MECS assessments boosted to meet growing demand

Additional MECS assessments will be provided to meet the nationwide demand for eye care services

Additional MECS assessments will be provided to meet the nationwide demand for eye care services

Plans are being put in place to ‘significantly’ increase the number of Minor Eye Conditions Service (MECS) practical assessments across England, it was announced yesterday (4 May).

Working with the Wales Optometry Postgraduate Education Centre (WOPEC) and the Local Optical Committee Support Unit (LOCSU), the College of Optometrists will now host MECS Part 2 assessments to increase the overall number of places available to optometrists, in a bid to aid the growing demand for primary eye care services provided by optometrists.

WOPEC provides Part 1 of the training, which is funded by LOCSU, as well as working with local optical committees (LOCs) and clinical commissioning groups (CCGs) to run Part 2 Objective Structured Clinical Examination (OSCE) assessments (pictured).

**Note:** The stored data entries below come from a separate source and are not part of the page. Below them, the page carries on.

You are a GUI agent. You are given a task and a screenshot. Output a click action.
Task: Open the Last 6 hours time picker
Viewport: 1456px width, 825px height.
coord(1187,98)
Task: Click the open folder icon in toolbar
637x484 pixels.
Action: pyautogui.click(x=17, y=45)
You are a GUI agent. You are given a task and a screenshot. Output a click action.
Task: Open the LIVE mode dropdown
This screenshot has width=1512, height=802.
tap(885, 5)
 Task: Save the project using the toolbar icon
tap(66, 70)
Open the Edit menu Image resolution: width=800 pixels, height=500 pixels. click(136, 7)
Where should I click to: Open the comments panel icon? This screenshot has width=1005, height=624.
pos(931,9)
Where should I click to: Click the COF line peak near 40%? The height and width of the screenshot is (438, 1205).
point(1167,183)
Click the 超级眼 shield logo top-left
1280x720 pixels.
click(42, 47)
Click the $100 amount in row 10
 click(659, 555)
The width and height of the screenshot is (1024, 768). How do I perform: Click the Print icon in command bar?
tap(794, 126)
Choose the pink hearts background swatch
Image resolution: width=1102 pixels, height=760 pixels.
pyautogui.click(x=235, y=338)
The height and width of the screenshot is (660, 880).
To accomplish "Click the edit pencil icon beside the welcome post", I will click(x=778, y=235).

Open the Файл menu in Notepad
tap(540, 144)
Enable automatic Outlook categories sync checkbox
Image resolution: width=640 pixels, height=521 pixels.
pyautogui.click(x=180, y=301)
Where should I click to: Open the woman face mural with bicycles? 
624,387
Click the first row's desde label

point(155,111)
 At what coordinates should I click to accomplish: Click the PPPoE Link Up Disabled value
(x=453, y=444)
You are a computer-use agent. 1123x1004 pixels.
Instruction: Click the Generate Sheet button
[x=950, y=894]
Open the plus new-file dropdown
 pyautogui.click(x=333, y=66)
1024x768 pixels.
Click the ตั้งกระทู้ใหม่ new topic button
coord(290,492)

Director of education at the College of Optometrists, Jackie Martin, said: “The College already successfully runs large-scale practical assessments through the OSCE for the Scheme for Registration, so we have the experience and understanding to be able to offer the MECS assessment to a large number of optometrists.

“As well as providing a valuable service to the profession at a key time in the development of community service provision, with the MECS qualification being a first step on the higher qualification ladder, we will also be looking at additional ways the College can support its members who undertake this assessment in preparation for working in community services.”

Commenting on the plans, LOCSU managing director, Katrina Venerus, added: “The new breakthrough strategy for the sector aims to make MECS central to every LOC and practice around the country. For our part, as a profession, we have to push ahead and show CCGs that we have a ready and able workforce that is committed to playing a wider role in the NHS, particularly to meet the increased eye health services.

“We are grateful for the support from the College of Optometrists and WOPEC to help us achieve this by getting the workforce on the front foot and ready to deliver these services.”

The practical exam consists of five individually assessed stations. Each station, lasting five minutes, will assess competencies in areas such as communication, clinical skills and data interpretation.

The assessments will run this year in Manchester (18 August) and London (24 August) and cost £135. More information is available on the College of Optometrists website.